Il a respiré, alourdissant sa faute.

— Je ne suis pas chanceux d’être en vie. J’en suis coupable.

Et tu serrais les poings, figée devant l’enfant dont tu partageais le méfait. Tu voulais t’enfuir, t’échapper de tes fautes, de la destruction que représentait l’enfant qui n’était pas tout à fait Dai.

À ton réveil, entourée de sang-mêlés et d’Ælvn qui jugeaient de votre amalgame, tu bouillais de fuir aussi.

Lyoonëi avait dû réaliser que ses protégés restaient à l’écart les uns des autres car elle a forcé les groupes à se mélanger. Une majorité d’entre eux avait vécu dans la Cité d’aussi loin qu’ils se souviennent. Leur enfance différait en tout point de la tienne. Nyemëlls a été le dernier à t’adresser la parole.

— Hé, a-t-il dit.

— Hé, as-tu répondu.

— Je m’appelle Nyemëlls.

— Je sais. Lyoonëi nous a présentés.

Il a acquiescé en silence.

— J’ai apprécié notre discussion, a-t-il dit avant de s’en retourner.

Tu as lentement secoué la tête. Cet étrange demi-Ælv finirait-il par trouver sa raison, comme Niashæl ?

Les Llëmnoa ont enfin annoncé leur verdict : le nouveau Chal serait Sooyolane, l’autre sang-mêlé à l’allure d’Ælv, de quelques décennies ton aînée. Elle a écarquillé des yeux si clairs qu’ils semblaient violets.

Tu as ri intérieurement. Comment les Dai, même les Riaon, pourraient-ils se reconnaître en elle ? Les Dai devraient l’accepter comme l’une des leurs pour ses pupilles ovales et ses oreilles un peu plus courtes que celles d’un Ælv ? Ils t’avaient déjà rejetée, toi, alors que seule la couleur de tes cheveux trahissait ton triste héritage.

Qu’importe, cela te permettait de regagner le dôme.

Avant cela, les Llëmnoa ont mis en œuvre la cérémonie d’instauration qui consistait à guider la nouvelle Chal très lentement en direction de la grande chaise, sous plusieurs couches de robes aussi riches qu’incommodes, devant une foule de citoyens apparemment illustres et enchantés qu’une inconnue les dirige.

Lyoonëi se réjouissait plus que quiconque, mais elle avait l’excuse d’avoir orchestré l’ascension au trône d’une demie.

Les formalités se sont éternisées. Les Llëmnoa ont confié une série de reliques, de symboles et de babioles à la jeune Chal, qui a déclamé une longue liste de clichés pour chacun d’eux. Enfin, ils lui ont posé sur la tête la coiffe cérémoniale et en ont détaché les pans latéraux de sorte que Sooyolane ne voyait plus que droit devant elle.
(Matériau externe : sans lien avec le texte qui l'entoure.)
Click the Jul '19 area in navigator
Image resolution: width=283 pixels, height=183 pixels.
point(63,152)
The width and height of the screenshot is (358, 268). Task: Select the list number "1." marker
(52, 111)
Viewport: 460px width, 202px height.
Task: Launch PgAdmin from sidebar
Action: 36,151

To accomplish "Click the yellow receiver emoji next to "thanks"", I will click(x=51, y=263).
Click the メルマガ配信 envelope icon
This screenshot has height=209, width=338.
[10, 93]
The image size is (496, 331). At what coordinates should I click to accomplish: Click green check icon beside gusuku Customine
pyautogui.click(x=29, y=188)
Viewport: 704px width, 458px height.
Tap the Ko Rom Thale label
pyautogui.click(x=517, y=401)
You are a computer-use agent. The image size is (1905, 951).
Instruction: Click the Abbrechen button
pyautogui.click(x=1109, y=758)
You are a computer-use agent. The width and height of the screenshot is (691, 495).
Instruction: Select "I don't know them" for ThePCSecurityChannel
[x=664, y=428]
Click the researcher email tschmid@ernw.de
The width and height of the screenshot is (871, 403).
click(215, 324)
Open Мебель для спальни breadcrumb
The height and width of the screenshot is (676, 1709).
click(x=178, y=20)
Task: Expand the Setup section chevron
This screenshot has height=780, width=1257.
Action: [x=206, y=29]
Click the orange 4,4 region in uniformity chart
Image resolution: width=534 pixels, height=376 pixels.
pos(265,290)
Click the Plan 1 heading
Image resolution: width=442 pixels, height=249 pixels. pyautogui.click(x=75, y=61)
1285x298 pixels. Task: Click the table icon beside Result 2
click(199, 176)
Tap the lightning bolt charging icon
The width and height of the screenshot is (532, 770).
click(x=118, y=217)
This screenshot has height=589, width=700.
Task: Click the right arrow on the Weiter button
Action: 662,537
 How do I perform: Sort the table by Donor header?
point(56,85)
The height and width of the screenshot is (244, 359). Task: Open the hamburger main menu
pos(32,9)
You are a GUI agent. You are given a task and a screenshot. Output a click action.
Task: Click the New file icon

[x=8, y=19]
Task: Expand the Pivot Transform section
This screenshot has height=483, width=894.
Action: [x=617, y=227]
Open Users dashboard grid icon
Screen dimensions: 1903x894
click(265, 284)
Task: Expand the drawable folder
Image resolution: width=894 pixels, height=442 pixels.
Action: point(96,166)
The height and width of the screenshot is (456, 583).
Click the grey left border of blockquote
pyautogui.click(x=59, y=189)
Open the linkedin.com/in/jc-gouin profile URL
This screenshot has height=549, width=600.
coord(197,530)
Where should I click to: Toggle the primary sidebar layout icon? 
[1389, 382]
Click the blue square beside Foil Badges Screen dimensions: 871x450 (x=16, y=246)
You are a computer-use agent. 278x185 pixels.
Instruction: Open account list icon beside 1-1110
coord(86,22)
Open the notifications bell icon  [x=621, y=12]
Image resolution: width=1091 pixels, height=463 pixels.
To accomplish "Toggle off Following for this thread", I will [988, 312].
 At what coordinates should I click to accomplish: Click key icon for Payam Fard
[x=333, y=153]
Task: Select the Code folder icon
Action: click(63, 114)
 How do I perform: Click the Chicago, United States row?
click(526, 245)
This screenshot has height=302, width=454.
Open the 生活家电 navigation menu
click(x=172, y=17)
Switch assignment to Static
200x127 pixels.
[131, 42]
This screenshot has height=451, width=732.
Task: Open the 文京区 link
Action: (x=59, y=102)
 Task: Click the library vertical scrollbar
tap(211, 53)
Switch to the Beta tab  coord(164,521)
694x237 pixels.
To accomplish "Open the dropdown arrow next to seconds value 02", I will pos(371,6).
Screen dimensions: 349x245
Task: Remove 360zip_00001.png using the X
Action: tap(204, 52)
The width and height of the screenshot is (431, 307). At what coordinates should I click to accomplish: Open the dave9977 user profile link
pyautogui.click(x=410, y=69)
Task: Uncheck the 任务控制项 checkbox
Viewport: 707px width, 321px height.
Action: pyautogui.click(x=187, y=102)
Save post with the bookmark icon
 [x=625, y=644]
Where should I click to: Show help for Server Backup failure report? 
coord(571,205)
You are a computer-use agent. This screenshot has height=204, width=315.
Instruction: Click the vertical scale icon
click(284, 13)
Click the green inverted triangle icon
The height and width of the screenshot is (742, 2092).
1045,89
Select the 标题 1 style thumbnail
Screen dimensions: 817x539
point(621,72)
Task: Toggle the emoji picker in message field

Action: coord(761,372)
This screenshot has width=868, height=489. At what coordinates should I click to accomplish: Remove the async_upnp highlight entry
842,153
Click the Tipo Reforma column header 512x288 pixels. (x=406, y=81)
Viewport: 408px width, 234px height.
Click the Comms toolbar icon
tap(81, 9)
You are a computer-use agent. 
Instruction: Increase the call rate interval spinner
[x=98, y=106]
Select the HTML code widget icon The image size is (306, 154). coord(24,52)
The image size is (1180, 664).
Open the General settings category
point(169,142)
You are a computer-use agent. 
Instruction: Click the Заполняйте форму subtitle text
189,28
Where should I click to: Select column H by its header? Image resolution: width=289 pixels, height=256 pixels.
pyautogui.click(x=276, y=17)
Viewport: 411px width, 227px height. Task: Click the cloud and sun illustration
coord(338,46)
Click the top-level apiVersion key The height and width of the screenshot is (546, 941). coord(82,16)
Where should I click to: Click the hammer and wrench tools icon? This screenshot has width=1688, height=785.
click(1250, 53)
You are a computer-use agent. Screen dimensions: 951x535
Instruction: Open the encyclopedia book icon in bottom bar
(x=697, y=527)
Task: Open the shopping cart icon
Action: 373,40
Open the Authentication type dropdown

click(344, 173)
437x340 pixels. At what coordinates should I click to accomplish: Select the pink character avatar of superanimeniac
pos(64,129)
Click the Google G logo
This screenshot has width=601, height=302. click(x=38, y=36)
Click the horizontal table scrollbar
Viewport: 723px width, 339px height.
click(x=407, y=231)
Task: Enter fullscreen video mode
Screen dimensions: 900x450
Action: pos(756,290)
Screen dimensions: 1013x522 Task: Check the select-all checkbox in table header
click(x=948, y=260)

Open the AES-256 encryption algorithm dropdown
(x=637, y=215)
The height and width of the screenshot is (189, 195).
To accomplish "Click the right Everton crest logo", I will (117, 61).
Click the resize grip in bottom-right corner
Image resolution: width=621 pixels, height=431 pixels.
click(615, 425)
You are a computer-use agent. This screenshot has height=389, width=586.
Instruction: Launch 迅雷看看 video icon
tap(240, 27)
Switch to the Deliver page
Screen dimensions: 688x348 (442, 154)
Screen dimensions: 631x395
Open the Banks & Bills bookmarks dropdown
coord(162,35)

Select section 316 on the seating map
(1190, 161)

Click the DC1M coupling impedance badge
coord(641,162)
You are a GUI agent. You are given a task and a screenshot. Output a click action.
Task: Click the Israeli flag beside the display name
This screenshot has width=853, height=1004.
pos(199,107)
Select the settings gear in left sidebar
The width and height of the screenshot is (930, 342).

— Cette coiffe me force à garder les yeux sur mes devoirs envers mon peuple, a-t-elle récité.

Et à ignorer tout ce qu’il se passait sur les côtés ? Quelle notion stupide. Plus stupide encore que le reste des objets encombrants.

Puisqu’un Chal de sang-mêlé ne s’attirerait pas que des faveurs, les Llëmnoa ont ensuite évoqué une vieille tradition ressuscitée pour l’occasion : la charge de Nëluuj, de protecteur. Ils ont expliqué qu’ëlla-Lyoonëi ne pourrait cumuler ses obligations envers son dôme et envers Chal, mais qu’elle leur avait proposé une alternative. Et merde.

Comme tu l’avais craint, les Llëmnoa ont prononcé ton nom. « Ëlla-Caei », t’ont-ils appelée. Tu as foudroyé Lyoonëi et les autres Llëmnoa du regard. Hors de question que tu serves de poteau glorifié !

— Tu m’auras pas deux fois ! as-tu crié à Lyoonëi. Je retourne dans ton dôme et j’y reste jusqu’à notre combat !

— Alors battons-nous aujourd’hui, si tu veux.